Por Carmen Muñoz de González
Cuando en Villa de Cura había casas grandes, espaciosas, con patios centrales adornados de flores sencillas, para nada exóticas, sino dama de la noche con su suave fragancia que invita al placer y romance en luna llena; la de papagayo, que en época de Navidad homenajeaba al Niño Jesús con sus ramilletes rojos y la enredadera de parchita, semejando bambalinas relucientes al sol y, sobre todo, sus tres ventanas imponentes al transeúnte...Allí, en la Calle Real, Principal, del Medio o Bolívar, se encontraba la casa de las señoritas Peñas Urrieta, distinguidas damas descendientes directas del Conde de Peñas Torres.

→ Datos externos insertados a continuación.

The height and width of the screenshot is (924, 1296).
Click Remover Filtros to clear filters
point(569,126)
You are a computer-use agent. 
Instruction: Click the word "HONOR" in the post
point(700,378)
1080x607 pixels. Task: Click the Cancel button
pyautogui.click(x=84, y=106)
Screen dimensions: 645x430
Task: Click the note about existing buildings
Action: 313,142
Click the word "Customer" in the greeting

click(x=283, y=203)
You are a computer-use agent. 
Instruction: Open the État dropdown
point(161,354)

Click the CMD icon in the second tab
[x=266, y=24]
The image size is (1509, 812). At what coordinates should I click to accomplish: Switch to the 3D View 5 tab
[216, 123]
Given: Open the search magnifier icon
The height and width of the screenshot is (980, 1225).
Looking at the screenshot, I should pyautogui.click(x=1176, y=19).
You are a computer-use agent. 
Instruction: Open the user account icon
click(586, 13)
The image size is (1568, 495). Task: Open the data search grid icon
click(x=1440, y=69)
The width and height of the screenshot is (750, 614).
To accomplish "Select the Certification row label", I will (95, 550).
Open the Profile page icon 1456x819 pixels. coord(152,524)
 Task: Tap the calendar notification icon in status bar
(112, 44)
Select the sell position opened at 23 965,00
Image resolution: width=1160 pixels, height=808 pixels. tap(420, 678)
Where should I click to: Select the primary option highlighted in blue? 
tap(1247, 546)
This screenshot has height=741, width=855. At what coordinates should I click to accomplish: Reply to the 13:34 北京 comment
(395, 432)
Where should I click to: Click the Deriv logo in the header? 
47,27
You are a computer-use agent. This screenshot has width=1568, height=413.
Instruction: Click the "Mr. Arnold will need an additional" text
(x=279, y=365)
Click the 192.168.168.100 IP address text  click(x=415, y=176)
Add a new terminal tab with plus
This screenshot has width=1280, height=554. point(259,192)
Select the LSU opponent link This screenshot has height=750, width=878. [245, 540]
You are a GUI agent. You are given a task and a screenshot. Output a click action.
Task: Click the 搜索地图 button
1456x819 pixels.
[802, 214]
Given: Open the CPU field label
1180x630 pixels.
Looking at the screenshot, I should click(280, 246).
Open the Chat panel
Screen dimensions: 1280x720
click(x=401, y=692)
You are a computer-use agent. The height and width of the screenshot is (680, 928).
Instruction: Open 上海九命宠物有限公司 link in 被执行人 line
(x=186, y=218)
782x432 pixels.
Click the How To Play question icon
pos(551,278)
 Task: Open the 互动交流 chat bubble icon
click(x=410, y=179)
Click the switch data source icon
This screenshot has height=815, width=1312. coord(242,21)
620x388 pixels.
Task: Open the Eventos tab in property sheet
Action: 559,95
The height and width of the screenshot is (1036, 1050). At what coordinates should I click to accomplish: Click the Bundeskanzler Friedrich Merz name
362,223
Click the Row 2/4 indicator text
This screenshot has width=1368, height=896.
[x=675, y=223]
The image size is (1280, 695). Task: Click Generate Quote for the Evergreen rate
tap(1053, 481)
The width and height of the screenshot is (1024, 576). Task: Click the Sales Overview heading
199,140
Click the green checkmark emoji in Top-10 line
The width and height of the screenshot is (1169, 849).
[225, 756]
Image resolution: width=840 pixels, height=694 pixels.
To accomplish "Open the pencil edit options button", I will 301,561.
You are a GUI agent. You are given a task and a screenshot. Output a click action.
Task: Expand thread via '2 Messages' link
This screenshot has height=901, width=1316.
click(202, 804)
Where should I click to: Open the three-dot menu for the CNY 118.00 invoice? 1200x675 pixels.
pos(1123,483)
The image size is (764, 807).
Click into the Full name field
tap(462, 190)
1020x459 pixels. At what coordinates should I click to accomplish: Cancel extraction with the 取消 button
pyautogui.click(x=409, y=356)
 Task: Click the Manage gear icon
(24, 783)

Ellas, estiradas -como se decía en la época- daban clases de catequesis, tocaban piano, guitarra y hasta lira. Una era soprano. Entre abundancia y abolengo pasaron su infancia, adolescencia, adultez y vejez...ay, niña, ¡Adulto mayor! como se dice ahora.
Eran seis hermanas, entre ellas una soprano, una religiosa, una maestra y una bebedora. Había una a la que encantaba tomar una copita, eso sí, por salud. Alguien le recomendó una copita antes del almuerzo porque era muy flaquita y esto ayudaría en la recuperación de carnita en su cuerpo. Pero el hábito se hizo muy fuerte y hasta su "carterita"* tenía debajo de la blusa de seda y encajes franceses.
No habiendo encontrado el más culto y refinado pretendiente para contraer nupcias por aquello de sangre pura -como si fuesen yeguas- se les pasó el tren y llegó la ancianidad.
Al veloz paso del tiempo nada lo detiene. Llega y listo. Nada logran las cremas y pócimas dizque milagrosas. Una a una fueron desapareciendo. La última en quedar: Dolores de los Remedios. Solo se la veía sentada en el pollo de su ventana.
Una tarde se extrañó no verla. Habían pasado ya varios días y un niño fizgón se asomó por una rendija de la ventana y la vió sentada cerca de ella.
Despavorido corrió a su casa:
-¡Papá, papá, allá está la señorita Lola!
-Claro, como siempre.
-¡No! ¡Tiene telarañas y está verde!
-¿Cómo? -Interpela el padre. Deja su consultorio y sale apresurado en dirección a la vieja casa.
En efecto, logra empujar la vieja ventana y allí estaba ella. Hacía rato que había muerto sola y triste. Con sus recuerdos y majaderías de abolengo.
La casa fue comprada, derrumbada y ahora hay un buen edificio con locales comerciales llenos de gente de todo tipo, hasta de diversidad de género. El dueño: el nieto de la empleada de la casa, la que solía entrar por el portón de campo o garage, la que sólo servía para trabajo doméstico. Sus hijos crecieron y los hijos de sus hijos se prepararon, estudiaron y adquirieron bienes, pero no de abolengo ni de estirpe, sino del conocimiento, dela preparación académica, de la mejor herencia que un padre deja a un hijo: el estudio. Y, como dice el refrán: Nadie sabe para donde va hasta que llega...¡Qué cosa...! ¿No?
*Carterita: Llámase en esta forma en Venezuela a la botella de licor de menor tamaño.